Nella società contemporanea aumentano le ibridazioni con le macchine e le tecniche, non solo cosmetiche, per perfezionare ed ottimizzare il corpo e il suo funzionamento, ma se questi “upgrade della carne” ci portassero a perdere la nostra umanità? 

di Alberto Molino 

Cos’è un organismo cibernetico? Il termine “cibernetica” deriva dal greco antico “kubernetes”, significa “arte del pilota, del guidatore” e fu utilizzato per la prima volta nel 1948 all’interno dell’opera “Cybernetics” di Norbert Wiener. In seguito, nel 1960, i due scienziati Nathan S. Kline e Manfred E. Clynes coniarono la parola “cyborg” per designare un essere umano migliorato che potesse sopravvivere ai rigori di un viaggio nello spazio o ad una guerra atomica.

Oscar PistoriusOggi, come suggerisce l’ingegnere e giornalista Naief Yehya nel suo celebre libro “Homo Cyborg – Il corpo postumano tra realtà e fantascienza”, si possono distinguere tre età della cibernetica: nella prima, dal 1945 al 1960, si approfondisce il concetto di omeostasi, cioè la capacità degli esseri viventi di mantenere condizioni di operatività stabili in ambienti diversi; la seconda, dal 1960 al 1980, affronta la problematica della riflessività delle entità cyborg; la terza, dal 1980 al presente, è dominata dal dibattito sulla realtà virtuale e le implicazioni che essa comporta.

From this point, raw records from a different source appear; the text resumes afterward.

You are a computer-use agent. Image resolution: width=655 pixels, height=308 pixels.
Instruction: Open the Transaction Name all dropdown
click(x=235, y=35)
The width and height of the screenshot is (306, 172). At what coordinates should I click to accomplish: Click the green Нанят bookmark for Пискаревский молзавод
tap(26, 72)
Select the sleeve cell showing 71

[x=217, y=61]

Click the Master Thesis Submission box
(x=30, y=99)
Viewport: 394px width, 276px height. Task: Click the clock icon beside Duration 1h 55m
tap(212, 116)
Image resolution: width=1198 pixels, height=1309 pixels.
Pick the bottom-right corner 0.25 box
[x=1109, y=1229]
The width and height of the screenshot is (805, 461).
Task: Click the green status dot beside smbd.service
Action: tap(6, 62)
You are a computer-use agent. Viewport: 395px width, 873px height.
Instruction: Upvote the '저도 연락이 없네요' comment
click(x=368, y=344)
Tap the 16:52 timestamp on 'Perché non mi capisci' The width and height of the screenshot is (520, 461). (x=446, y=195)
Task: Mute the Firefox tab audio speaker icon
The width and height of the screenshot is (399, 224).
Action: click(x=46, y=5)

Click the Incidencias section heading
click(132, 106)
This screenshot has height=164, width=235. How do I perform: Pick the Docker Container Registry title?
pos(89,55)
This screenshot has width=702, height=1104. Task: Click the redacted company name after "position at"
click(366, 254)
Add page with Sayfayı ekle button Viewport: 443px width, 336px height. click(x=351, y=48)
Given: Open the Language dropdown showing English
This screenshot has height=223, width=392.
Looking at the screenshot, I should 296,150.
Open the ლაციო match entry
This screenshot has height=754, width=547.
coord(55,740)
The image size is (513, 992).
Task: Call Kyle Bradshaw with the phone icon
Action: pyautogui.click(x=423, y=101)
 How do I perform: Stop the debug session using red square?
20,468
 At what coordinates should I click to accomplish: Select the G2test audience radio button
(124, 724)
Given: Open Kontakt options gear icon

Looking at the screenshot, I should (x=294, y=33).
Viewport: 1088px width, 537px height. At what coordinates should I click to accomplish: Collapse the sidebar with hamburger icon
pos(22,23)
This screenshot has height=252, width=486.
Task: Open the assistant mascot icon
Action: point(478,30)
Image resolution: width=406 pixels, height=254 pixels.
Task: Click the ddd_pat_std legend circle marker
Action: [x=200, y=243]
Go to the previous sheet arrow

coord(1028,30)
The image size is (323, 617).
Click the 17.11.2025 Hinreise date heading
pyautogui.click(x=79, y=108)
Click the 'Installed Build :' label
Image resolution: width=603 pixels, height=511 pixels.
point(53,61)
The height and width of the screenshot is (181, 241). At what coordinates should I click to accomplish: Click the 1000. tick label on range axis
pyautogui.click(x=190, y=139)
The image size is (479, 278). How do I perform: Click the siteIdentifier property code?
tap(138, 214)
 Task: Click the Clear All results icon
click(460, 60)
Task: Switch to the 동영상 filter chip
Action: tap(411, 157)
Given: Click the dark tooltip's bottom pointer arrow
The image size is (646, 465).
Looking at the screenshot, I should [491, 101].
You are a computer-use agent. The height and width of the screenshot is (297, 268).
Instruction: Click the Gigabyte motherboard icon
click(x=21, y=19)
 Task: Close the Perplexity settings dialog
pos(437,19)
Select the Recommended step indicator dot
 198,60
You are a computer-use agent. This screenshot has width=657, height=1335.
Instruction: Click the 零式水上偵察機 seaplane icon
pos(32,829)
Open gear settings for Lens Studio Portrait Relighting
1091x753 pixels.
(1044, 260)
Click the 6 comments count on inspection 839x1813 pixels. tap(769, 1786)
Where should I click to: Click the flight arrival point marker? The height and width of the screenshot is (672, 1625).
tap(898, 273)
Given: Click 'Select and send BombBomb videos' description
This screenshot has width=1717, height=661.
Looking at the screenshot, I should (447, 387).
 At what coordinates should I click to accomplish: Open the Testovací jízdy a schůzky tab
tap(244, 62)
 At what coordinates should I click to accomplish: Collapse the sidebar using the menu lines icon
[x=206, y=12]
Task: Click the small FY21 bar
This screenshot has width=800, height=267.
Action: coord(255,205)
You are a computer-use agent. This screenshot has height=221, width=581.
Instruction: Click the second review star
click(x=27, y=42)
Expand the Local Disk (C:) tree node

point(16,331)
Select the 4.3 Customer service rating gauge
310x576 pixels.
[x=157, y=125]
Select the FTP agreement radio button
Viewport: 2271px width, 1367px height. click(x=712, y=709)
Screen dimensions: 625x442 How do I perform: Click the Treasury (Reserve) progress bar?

Il cyborg è un essere umano le cui potenzialità fisiche e motorie sono state potenziate attraverso l’aiuto di farmaci o innesti nella carne e nelle ossa di parti meccaniche. Nel mondo dei fumetti, della letteratura e del cinema, com’era prevedibile, si è trasformato in un’icona pop e ne sono sorti di tutti i generi: dai più affascinanti, come Capitan America, ai più orribili, per esempio Deadpool. Nella realtà, invece, sono da considerare già cyborg quegli atleti, come Oscar Pistorius, con le ginocchia idrauliche e le gambe in fibra di carbonio a forma di C (flex foot), le persone che hanno un cuore o un polmone artificiali, i dottori, vedi il professor Warmick dell’Università di Reading in Inghilterra, che collegano il loro sistema nervoso a un computer, i soldati mutilati a cui vengono impiantati arti sostituitivi elettronici e, in un’ottica ancora più grande, anche i bodybuilder che assumono steroidi per accrescere oltre il limite naturale del corpo la massa muscolare, le donne con protesi di silicone sparse un po’ ovunque, i sordi che tornano a sentire per merito dell’impianto cocleare o gli studenti che ingeriscono droghe psicotrope, ad esempio Ritalin, Dexedrina e Acutil, per affinare le abilità intellettive, ecc.

Il cyborg, per farla breve, è un Homo Sapiens 2.0, è l’oltreuomo di Nietzsche, è il gradino successivo dell’evoluzione, è l’ibridazione tra l’essere umano e le tecnologie e le macchine che egli stesso ha creato, è una metafora (e ormai una realtà) della fantasia creazionista del genere umano. In un certo senso, siamo tutti cyborg, cioè animali resi migliori dalla tecnologia.